Alternativa Correta: A alternativa D afirma que “a beleza e o sucesso pessoal passaram a ser mais importantes na vida moderna, em detrimento das relações de verdadeira e desinteressada afeição.” Essa afirmação está correta, pois o texto menciona que as pessoas perderam uma rede de segurança que, embora trouxesse fofocas e intromissões, também proporcionava conselhos, experiência e afeição, aspectos que são ofuscados pela competitividade e superficialidade das relações modernas.
Justificativa das Alternativas Incorretas:
A - Esta alternativa diz que as mudanças sociais no século XX “permitiram maior aproximação entre elas”. No entanto, o texto indica que, ao contrário, as mudanças resultaram em um “arquipélago tão fragmentado”, onde as pessoas se sentem isoladas.

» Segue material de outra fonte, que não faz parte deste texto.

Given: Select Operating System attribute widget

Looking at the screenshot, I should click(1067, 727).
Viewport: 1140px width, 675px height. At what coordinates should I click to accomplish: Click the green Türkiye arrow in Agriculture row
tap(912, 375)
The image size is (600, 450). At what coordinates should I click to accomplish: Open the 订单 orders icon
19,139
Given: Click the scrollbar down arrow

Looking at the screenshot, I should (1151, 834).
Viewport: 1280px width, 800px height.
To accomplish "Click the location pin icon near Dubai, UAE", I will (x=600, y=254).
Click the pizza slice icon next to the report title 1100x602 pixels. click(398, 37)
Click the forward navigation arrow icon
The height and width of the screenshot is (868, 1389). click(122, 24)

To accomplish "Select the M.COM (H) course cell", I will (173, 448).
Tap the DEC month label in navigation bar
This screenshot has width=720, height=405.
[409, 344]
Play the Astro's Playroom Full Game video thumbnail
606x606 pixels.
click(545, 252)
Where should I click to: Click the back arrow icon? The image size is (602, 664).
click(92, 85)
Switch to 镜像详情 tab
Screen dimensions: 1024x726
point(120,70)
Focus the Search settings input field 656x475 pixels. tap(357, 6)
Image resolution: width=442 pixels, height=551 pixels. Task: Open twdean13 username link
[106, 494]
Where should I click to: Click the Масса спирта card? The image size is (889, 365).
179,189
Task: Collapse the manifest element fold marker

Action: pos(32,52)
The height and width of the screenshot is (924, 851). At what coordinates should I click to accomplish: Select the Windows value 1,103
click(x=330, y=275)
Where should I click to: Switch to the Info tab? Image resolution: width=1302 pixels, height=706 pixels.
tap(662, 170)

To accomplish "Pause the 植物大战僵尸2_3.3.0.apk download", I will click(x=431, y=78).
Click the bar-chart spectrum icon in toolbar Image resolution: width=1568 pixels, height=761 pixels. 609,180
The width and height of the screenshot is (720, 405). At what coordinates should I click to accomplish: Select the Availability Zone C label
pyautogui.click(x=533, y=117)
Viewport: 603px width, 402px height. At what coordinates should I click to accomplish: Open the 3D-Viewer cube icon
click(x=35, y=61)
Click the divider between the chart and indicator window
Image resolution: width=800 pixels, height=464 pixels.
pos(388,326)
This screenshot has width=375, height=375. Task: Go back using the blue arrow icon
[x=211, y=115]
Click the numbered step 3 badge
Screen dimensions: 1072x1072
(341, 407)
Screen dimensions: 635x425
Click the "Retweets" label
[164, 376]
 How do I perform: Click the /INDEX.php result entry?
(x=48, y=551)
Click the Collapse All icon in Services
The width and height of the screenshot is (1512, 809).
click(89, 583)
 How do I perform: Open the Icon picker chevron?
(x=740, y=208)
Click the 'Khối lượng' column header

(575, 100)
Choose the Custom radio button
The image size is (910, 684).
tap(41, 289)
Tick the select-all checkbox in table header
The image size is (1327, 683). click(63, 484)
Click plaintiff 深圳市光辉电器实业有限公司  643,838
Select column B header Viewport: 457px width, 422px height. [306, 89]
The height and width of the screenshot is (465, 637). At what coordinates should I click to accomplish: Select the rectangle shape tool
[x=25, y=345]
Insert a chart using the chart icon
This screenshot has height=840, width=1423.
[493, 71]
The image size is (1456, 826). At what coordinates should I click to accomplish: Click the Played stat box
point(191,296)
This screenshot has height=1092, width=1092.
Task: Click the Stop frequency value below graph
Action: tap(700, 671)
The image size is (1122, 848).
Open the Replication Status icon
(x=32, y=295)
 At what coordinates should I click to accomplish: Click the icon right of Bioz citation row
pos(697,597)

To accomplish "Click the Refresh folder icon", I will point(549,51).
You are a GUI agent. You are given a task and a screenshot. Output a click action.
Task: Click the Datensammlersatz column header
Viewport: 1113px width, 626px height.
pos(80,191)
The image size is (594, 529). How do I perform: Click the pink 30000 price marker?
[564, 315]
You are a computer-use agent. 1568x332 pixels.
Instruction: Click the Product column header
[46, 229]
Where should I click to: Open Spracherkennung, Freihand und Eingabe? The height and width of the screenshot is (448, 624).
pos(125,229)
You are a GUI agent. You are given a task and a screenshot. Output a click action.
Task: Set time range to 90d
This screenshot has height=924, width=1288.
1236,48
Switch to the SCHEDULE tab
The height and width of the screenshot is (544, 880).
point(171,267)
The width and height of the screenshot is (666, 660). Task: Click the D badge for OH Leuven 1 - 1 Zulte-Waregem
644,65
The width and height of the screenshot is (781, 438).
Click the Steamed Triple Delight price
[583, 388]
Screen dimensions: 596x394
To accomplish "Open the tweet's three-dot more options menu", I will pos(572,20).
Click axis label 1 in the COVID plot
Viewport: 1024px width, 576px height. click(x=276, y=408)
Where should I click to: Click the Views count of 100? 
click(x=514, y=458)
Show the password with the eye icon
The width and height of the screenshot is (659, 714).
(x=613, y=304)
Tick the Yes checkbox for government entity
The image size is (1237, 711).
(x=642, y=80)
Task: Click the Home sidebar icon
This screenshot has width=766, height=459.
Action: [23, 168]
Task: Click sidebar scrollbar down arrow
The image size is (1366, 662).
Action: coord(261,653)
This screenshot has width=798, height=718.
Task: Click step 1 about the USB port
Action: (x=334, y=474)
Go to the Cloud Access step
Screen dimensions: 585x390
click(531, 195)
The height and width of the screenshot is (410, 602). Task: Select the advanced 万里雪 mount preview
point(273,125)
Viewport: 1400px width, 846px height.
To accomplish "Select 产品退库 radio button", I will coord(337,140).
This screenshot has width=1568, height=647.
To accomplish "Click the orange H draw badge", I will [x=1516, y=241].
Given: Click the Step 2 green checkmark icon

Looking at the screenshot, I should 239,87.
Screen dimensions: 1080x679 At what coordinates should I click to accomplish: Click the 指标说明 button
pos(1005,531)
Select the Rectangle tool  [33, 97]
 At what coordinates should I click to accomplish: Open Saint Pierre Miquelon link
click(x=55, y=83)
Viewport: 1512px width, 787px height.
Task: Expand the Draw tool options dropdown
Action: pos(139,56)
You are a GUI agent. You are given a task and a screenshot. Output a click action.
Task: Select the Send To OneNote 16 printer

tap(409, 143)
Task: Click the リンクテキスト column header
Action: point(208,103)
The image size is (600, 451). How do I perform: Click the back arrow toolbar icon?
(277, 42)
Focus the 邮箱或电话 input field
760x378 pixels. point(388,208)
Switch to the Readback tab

B - A afirmação de que “a transformação de um mundo rural em uma sociedade urbana favoreceu o surgimento de uma rede de contatos pessoais mais próximos” é incorreta. O texto destaca que, na urbanização, o “anonimato” prevalece, o que diminui as relações pessoais significativas.
C - A alternativa afirma que “a ausência de um verdadeiro sentimento religioso induz as pessoas a uma insatisfação que marca até mesmo as relações de trabalho”. Embora a religião tenha mudado, o foco do texto está mais na desconexão social e na fragmentação das relações do que na insatisfação religiosa.
E - A alternativa sugere que “a vida moderna instituiu novos padrões e valores que regem a sociedade, aproximando os homens em torno de serviços oferecidos pelas cidades”. O texto, no entanto, enfatiza que a vida moderna traz um sentimento de desconexão, e não de aproximação.
Compreender corretamente o texto e suas implicações é fundamental para responder a questões de interpretação. Fique atento às nuances e ao contexto apresentado!